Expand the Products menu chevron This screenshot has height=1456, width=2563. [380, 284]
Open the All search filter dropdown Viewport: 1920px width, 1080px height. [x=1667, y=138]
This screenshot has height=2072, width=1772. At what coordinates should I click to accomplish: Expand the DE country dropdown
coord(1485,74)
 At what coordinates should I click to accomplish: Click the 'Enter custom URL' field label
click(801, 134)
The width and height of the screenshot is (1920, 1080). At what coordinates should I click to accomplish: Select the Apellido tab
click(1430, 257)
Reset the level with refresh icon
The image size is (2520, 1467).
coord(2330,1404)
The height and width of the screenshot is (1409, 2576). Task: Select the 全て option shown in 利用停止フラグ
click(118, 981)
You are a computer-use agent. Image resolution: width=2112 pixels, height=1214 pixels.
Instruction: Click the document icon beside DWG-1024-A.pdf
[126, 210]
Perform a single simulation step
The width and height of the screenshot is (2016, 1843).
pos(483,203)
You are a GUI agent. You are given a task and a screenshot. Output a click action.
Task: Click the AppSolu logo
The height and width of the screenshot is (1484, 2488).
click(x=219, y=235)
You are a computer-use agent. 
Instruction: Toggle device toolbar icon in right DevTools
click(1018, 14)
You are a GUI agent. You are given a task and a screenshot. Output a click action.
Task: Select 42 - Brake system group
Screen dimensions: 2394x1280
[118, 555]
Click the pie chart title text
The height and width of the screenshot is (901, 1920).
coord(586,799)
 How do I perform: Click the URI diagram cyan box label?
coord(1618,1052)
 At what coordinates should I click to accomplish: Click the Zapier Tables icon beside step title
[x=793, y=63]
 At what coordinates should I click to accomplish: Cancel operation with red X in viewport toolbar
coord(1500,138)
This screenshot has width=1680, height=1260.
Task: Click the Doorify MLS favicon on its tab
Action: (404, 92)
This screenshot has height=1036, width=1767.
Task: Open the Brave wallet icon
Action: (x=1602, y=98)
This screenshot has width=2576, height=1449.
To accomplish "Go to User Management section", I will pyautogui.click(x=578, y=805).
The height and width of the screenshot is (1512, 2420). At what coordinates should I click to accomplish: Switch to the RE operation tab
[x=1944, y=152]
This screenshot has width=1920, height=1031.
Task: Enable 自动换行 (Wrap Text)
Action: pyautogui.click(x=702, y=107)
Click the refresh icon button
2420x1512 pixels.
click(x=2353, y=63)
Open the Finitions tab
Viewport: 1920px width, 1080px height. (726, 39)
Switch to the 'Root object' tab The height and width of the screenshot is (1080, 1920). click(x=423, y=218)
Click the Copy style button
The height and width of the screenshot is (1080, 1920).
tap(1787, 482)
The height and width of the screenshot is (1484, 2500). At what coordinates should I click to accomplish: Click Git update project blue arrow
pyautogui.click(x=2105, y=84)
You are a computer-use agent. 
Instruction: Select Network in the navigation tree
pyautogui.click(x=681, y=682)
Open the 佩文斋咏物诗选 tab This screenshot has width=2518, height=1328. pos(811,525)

════

◆ **What to work on**: Print the material once more, exactly as it appears.

◆ **Final answer**:
Expand the Products menu chevron This screenshot has height=1456, width=2563. [380, 284]
Open the All search filter dropdown Viewport: 1920px width, 1080px height. [x=1667, y=138]
This screenshot has height=2072, width=1772. At what coordinates should I click to accomplish: Expand the DE country dropdown
coord(1485,74)
 At what coordinates should I click to accomplish: Click the 'Enter custom URL' field label
click(801, 134)
The width and height of the screenshot is (1920, 1080). At what coordinates should I click to accomplish: Select the Apellido tab
click(1430, 257)
Reset the level with refresh icon
The image size is (2520, 1467).
coord(2330,1404)
The height and width of the screenshot is (1409, 2576). Task: Select the 全て option shown in 利用停止フラグ
click(118, 981)
You are a computer-use agent. Image resolution: width=2112 pixels, height=1214 pixels.
Instruction: Click the document icon beside DWG-1024-A.pdf
[126, 210]
Perform a single simulation step
The width and height of the screenshot is (2016, 1843).
pos(483,203)
You are a GUI agent. You are given a task and a screenshot. Output a click action.
Task: Click the AppSolu logo
The height and width of the screenshot is (1484, 2488).
click(x=219, y=235)
You are a computer-use agent. 
Instruction: Toggle device toolbar icon in right DevTools
click(1018, 14)
You are a GUI agent. You are given a task and a screenshot. Output a click action.
Task: Select 42 - Brake system group
Screen dimensions: 2394x1280
[118, 555]
Click the pie chart title text
The height and width of the screenshot is (901, 1920).
coord(586,799)
 How do I perform: Click the URI diagram cyan box label?
coord(1618,1052)
 At what coordinates should I click to accomplish: Click the Zapier Tables icon beside step title
[x=793, y=63]
 At what coordinates should I click to accomplish: Cancel operation with red X in viewport toolbar
coord(1500,138)
This screenshot has width=1680, height=1260.
Task: Click the Doorify MLS favicon on its tab
Action: (404, 92)
This screenshot has height=1036, width=1767.
Task: Open the Brave wallet icon
Action: (x=1602, y=98)
This screenshot has width=2576, height=1449.
To accomplish "Go to User Management section", I will pyautogui.click(x=578, y=805).
The height and width of the screenshot is (1512, 2420). At what coordinates should I click to accomplish: Switch to the RE operation tab
[x=1944, y=152]
This screenshot has width=1920, height=1031.
Task: Enable 自动换行 (Wrap Text)
Action: pyautogui.click(x=702, y=107)
Click the refresh icon button
2420x1512 pixels.
click(x=2353, y=63)
Open the Finitions tab
Viewport: 1920px width, 1080px height. (726, 39)
Switch to the 'Root object' tab The height and width of the screenshot is (1080, 1920). click(x=423, y=218)
Click the Copy style button
The height and width of the screenshot is (1080, 1920).
tap(1787, 482)
The height and width of the screenshot is (1484, 2500). At what coordinates should I click to accomplish: Click Git update project blue arrow
pyautogui.click(x=2105, y=84)
You are a computer-use agent. 
Instruction: Select Network in the navigation tree
pyautogui.click(x=681, y=682)
Open the 佩文斋咏物诗选 tab This screenshot has width=2518, height=1328. pos(811,525)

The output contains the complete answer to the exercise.